The other relationships ($$z=4$$ and $$w=5$$) are not needed to find the value of $$x+y$$.

**step3** Understanding the Relationship $$2x-y=0$$

Let's look at the relationship $$2x-y = 0$$.
This means that if we start with $$2x$$ and take away $$y$$, there is nothing left. This tells us that $$2x$$ and $$y$$ must be the same amount.
So, we know that $$y = 2x$$.
This also means that $$y$$ is the same as $$x$$ added to itself: $$y = x+x$$.

**step4** Understanding the Relationship $$x-y=-1$$

Now let's look at the relationship $$x-y = -1$$.
This means that if we start with $$x$$ and take away $$y$$, the result is $$-1$$. When we take away a number from another and get a negative number, it means the number we took away ($$y$$) was larger than the number we started with ($$x$$).
To get from $$x$$ to $$-1$$ after subtracting $$y$$, it means $$y$$ is exactly $$1$$ more than $$x$$.
So, we know that $$y = x+1$$.

**step5** Finding the Value of x

Now we have two different ways to describe $$y$$:
1. From Step 3: $$y = x+x$$
2. From Step 4: $$y = x+1$$
Since both expressions are equal to the same $$y$$, they must be equal to each other.
So, we can say: $$x+x = x+1$$.
Imagine we have a balance scale.
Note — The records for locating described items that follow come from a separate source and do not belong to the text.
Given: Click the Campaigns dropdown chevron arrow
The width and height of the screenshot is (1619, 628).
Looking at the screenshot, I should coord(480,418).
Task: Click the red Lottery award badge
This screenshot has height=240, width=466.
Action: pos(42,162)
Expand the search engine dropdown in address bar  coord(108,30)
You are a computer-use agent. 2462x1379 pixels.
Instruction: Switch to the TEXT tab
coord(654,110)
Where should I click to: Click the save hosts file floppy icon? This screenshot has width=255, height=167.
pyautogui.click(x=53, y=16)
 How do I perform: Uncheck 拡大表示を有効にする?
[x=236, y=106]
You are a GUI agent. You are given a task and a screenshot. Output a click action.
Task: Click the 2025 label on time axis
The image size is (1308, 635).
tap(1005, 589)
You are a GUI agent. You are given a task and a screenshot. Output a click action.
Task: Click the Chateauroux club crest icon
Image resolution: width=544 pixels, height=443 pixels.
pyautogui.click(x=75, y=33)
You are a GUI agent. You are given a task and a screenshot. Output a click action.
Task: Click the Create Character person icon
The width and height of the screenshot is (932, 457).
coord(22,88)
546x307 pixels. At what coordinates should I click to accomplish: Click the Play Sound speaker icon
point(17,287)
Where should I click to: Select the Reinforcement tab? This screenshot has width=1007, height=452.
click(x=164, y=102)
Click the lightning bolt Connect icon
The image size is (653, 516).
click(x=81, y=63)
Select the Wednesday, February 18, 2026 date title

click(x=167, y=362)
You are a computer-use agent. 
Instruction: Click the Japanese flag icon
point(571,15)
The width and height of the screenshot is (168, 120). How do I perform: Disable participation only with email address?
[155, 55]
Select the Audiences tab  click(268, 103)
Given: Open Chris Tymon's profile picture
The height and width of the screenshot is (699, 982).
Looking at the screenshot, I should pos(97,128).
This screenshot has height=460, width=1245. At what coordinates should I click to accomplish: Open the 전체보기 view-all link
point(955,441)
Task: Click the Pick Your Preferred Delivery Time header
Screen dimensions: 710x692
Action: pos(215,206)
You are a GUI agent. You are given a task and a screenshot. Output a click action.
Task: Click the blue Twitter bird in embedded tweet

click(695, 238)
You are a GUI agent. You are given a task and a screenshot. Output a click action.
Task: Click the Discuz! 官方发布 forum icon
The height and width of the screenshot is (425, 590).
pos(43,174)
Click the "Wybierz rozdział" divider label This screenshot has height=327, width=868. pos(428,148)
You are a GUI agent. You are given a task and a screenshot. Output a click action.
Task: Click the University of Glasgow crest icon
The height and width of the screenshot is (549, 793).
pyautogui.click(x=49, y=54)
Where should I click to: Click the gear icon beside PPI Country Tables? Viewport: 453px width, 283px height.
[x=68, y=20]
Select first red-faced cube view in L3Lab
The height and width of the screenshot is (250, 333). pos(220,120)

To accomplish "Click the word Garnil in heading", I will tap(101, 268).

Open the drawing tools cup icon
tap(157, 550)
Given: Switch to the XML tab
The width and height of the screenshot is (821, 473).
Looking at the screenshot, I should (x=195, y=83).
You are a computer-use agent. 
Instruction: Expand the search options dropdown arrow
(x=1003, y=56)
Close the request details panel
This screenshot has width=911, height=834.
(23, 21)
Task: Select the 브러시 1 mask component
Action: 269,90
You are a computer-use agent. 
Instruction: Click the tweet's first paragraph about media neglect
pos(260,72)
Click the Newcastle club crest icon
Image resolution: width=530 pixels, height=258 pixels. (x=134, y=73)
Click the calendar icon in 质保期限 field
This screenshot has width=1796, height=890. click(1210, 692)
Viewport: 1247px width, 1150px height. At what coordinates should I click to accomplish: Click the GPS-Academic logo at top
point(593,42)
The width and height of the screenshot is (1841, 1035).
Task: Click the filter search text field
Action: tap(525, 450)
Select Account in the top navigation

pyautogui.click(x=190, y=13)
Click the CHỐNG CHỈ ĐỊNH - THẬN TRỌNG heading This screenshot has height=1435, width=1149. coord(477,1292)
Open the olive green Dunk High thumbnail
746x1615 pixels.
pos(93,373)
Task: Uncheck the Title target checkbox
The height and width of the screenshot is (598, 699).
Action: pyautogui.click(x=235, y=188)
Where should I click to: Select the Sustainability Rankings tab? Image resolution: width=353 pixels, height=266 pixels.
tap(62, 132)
If we have $$x$$ on both sides, we can take $$x$$ away from each side, and the scale will still be balanced.
If we take away $$x$$ from $$x+x$$, we are left with $$x$$.
If we take away $$x$$ from $$x+1$$, we are left with $$1$$.
So, we find that $$x = 1$$.

**step6** Finding the Value of y

Now that we know $$x=1$$, we can find the value of $$y$$ using either of the relationships we found in Step 3 or Step 4.
Let's use the relationship $$y = x+1$$.
We substitute $$1$$ in place of $$x$$: $$y = 1+1$$.
So, $$y = 2$$.
We can check this using the other relationship, $$y = x+x$$:
Substitute $$1$$ in place of $$x$$: $$y = 1+1$$.
So, $$y = 2$$.
Both relationships give us the same value for $$y$$, which is $$2$$.

**step7** Calculating x+y

The problem asks for the value of $$x+y$$.
We found that $$x=1$$ and $$y=2$$.
Now we add these values together: $$x+y = 1+2$$.
Therefore, $$x+y = 3$$.